Exercise task 1: In the page about the Hand Bookbinders of California exhibition, when and where was the group established?
Exercise task 2: Continue the page about the Hand Bookbinders of California exhibition, picking up right after its last sentence.

Page:
* BEGIN *

HBC 44: Hand Bookbinders of California’s Annual Members’ Exhibition



The Marjorie G. and Carl W. Stern Book Arts & Special Collections Center presents the Hand Bookbinders of California's Annual Members’ Exhibition, to celebrate the group’s forty-fourth year. The exhibition opens on Saturday, June 18th, at 2pm, at the San Francisco Public Library’s Skylight Gallery, Sixth Floor, Main Library. The exhibition continues through September 3rd. There will be two docent-led tours of the exhibition on Thursday, June 23rd and Thursday, July 7th at 10 a.m.

The Hand Bookbinders of California
On March 17, 1972 the Hand Bookbinders of California was established at an informal meeting in the Washington Street home of Mr. Gale Herrick. Officers named were Mr. Herrick, President; Miss Sheila Casey, Secretary-Treasurer; and Mrs. Peter Fahey, Membership Committee Chairman.

* END *

[Stored dataset items]

* BEGIN *

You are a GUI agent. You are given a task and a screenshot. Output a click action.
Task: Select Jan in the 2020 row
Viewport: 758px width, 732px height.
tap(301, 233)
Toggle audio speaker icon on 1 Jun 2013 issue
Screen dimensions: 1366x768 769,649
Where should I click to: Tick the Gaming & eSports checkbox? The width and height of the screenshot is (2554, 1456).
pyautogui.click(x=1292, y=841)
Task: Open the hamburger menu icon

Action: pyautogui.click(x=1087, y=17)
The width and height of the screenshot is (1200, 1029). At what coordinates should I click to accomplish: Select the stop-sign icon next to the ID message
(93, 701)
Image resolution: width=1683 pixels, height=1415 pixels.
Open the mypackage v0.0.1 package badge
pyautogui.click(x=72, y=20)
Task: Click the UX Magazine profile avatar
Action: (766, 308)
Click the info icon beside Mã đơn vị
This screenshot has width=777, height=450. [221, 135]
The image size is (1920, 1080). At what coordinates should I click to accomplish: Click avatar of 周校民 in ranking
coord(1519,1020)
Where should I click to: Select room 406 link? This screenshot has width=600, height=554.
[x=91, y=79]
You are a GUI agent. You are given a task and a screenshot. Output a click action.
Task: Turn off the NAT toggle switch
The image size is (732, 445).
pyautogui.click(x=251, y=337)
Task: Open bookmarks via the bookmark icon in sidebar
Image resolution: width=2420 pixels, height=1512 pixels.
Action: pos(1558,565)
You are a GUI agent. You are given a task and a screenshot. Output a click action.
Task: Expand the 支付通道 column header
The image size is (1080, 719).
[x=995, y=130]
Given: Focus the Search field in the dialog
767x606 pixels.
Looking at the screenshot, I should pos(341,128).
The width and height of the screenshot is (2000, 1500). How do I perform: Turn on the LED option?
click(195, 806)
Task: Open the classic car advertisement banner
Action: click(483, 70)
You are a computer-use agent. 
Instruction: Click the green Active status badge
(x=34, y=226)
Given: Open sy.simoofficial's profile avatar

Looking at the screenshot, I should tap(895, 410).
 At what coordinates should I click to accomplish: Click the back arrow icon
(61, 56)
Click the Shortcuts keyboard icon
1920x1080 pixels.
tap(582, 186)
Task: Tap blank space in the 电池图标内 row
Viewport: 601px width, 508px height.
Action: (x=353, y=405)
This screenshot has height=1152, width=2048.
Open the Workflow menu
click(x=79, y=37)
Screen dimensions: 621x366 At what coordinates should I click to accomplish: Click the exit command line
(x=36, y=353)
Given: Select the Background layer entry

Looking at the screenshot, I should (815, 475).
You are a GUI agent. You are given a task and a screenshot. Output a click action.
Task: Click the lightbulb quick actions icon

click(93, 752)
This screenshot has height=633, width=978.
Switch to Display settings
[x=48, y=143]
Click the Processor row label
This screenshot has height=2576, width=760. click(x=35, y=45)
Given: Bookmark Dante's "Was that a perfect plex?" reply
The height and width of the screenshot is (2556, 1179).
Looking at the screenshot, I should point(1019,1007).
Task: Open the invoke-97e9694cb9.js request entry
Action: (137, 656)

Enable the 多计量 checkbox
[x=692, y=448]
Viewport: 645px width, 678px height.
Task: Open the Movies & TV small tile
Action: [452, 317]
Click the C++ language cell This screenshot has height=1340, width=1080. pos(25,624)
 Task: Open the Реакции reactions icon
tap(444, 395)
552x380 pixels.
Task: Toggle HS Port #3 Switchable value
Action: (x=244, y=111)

* END *

Task result 1: On March 17, 1972, at an informal meeting in the Washington Street home of Mr. Gale Herrick.

Task result 2:
The Hand Bookbinders of California have organized exhibitions of members’ work ever since. The first, which opened in November 1973, featured 50 books, which were displayed in the front windows of John Howell Books at 434 Post Street, near Union Square. The annual exhibits continued to be hosted by Howell’s over the next ten years (except for a break in 1977) when this revered book shop closed its doors. HBC has organized other shows, most notably the major international exhibition Hand Bookbinding Today, An International Art, which opened at the San Francisco Museum of Modern Art in March 1978 and was documented in a catalog designed by Jack Stauffacher.


The annual members’ exhibitions have been hosted by various institutions since the mid-1980s and have been a regular feature at the San Francisco Public Library for many years. This year’s exhibition includes the work of over forty members and presents a wide variety of both traditional and innovative approaches to the concept, structure, and construction of the book. The objects range in size from miniscule to mammoth, from gold-tooled leather bindings to artist’s books which redefine the notion of a “book.”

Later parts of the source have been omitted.